#### Activity:
In the abstract below, which adsorption model is the biosensor's response fitted to?

Detection of Neurofilament Light Chain with Label‐Free Electrolyte‐Gated Organic Field‐Effect Transistors

Abstract: Neurofilaments are structural scaffolding proteins of the neuronal cytoskeleton. Upon axonal injury, the neurofilament light chain (NF‐L) is released into the interstitial fluid and eventually reaches the cerebrospinal fluid and blood. Therefore, NF‐L is emerging as a biomarker of neurological disorders, including neurodegenerative dementia, Parkinson's disease, and multiple sclerosis. It is challenging to quantify NF‐L in bodily fluids due to its low levels. This work reports the detection of NF‐L in aqueous solutions with an organic electronic device. The biosensor is based on the electrolyte‐gated organic field‐effect transistor (EGOFET) architecture and can quantify NF‐L down to sub‐pM levels; thanks to modification of the device gate with anti‐NF‐L antibodies imparted with potentially controlled orientation. The response is fitted to the Guggenheim–Anderson–De Boer adsorption model to describe NF‐L adsorption at the gate/electrolyte interface, to consider the formation of a strongly adsorbed protein layer bound to the antibody and the formation of weakly bound NF‐L multilayers, an interpretation which is also backed up by morphological characterization via atomic force microscopy. The label‐free, selective, and rapid response makes this EGOFET biosensor a promising tool for the diagnosis and monitoring of neuronal damages through the detection of NF‐L in physio‐pathological ranges.

[Stored data]
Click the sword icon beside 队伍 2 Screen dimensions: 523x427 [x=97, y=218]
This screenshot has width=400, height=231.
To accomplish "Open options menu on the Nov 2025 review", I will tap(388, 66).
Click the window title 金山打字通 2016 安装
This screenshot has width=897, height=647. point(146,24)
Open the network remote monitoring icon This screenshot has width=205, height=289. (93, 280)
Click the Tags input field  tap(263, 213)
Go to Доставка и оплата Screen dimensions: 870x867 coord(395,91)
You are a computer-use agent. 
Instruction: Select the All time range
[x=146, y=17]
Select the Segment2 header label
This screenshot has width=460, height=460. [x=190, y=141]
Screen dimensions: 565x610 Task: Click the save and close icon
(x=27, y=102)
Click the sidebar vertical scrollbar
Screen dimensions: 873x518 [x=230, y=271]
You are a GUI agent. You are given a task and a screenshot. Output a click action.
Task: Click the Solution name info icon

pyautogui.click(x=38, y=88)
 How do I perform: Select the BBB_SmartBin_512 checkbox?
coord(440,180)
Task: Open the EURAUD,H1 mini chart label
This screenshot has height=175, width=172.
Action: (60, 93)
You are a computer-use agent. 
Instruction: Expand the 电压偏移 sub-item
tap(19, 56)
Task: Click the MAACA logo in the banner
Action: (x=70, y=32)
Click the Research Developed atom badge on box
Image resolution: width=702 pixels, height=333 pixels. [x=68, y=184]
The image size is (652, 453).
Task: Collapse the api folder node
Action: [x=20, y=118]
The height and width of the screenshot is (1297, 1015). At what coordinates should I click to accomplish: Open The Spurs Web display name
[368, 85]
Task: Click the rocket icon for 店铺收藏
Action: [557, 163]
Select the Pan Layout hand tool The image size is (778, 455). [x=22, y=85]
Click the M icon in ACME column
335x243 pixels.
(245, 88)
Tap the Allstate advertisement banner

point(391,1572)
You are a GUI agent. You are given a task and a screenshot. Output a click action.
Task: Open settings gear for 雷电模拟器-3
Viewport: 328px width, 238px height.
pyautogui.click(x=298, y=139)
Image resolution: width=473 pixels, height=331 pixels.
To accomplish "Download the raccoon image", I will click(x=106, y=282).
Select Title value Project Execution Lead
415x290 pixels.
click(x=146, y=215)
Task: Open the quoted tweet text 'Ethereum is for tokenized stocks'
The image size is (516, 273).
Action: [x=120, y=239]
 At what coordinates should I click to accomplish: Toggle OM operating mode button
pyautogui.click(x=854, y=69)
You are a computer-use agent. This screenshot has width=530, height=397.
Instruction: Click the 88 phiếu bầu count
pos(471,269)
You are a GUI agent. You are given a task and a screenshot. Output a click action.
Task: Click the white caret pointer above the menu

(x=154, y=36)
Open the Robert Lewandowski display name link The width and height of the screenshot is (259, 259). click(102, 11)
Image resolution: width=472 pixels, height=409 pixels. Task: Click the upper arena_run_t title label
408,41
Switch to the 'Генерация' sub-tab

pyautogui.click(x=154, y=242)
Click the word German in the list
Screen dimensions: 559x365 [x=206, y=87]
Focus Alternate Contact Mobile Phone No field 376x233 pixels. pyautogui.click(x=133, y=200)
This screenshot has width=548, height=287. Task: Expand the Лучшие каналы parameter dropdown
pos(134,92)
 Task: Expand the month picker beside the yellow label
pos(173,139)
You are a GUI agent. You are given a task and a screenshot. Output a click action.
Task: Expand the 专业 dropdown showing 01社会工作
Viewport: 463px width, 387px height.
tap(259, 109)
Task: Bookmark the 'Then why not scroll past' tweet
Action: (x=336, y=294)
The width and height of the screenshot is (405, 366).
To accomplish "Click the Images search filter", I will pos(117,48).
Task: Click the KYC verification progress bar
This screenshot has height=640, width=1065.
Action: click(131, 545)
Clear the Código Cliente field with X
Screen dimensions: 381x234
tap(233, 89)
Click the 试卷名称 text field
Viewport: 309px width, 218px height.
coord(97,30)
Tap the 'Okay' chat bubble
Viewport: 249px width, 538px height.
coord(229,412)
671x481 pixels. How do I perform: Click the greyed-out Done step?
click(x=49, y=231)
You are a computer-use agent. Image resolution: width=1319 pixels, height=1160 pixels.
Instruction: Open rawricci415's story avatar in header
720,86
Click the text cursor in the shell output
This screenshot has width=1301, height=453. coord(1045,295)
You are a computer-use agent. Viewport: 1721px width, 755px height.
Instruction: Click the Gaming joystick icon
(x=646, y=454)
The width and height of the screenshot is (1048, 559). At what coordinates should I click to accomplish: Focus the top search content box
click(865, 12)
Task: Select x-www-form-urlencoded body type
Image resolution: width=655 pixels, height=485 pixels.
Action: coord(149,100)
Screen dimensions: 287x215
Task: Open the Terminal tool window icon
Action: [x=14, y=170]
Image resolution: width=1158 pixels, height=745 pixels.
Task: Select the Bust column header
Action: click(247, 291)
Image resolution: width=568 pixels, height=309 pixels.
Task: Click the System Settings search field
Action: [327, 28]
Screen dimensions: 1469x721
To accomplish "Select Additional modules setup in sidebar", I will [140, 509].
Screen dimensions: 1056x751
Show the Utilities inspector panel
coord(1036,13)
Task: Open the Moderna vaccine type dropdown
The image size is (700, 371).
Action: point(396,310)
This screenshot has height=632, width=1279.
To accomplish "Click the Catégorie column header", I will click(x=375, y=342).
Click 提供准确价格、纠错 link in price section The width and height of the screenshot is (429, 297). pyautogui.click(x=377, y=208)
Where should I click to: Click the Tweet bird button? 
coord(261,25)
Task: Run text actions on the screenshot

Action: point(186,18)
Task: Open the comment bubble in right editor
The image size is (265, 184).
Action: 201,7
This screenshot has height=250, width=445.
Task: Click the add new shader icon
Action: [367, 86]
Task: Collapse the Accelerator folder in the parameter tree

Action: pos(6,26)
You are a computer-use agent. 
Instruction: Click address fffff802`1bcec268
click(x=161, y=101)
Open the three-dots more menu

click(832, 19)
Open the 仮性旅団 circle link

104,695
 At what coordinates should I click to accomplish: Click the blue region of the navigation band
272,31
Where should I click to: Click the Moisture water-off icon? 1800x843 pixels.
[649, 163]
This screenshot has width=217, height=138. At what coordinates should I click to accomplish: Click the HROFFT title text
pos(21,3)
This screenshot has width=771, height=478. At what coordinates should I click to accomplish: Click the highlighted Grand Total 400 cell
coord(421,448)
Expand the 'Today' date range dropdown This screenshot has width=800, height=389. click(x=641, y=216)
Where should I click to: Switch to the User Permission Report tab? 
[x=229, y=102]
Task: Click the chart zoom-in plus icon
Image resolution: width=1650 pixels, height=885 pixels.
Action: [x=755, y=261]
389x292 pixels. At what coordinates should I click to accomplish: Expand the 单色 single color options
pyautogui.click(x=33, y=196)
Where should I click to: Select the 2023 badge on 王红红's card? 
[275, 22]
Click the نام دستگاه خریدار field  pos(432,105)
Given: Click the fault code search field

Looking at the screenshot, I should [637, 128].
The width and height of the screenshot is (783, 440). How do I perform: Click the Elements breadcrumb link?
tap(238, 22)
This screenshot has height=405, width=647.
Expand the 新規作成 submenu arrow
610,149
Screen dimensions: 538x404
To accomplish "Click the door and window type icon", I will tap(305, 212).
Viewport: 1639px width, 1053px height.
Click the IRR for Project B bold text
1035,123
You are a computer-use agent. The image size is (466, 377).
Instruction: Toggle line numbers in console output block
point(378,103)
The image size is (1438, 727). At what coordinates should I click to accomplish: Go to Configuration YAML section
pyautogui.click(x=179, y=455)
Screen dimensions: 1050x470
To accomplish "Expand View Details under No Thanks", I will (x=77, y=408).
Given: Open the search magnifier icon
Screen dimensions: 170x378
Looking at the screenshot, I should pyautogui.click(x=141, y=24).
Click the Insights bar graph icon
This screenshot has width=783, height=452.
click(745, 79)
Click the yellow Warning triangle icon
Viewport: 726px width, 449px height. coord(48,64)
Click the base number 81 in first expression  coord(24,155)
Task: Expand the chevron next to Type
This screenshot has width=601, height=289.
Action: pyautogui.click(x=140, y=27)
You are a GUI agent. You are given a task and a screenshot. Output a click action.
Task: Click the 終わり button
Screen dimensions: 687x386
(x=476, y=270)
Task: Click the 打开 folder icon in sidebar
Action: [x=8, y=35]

#### Expected output:
The Guggenheim–Anderson–De Boer adsorption model.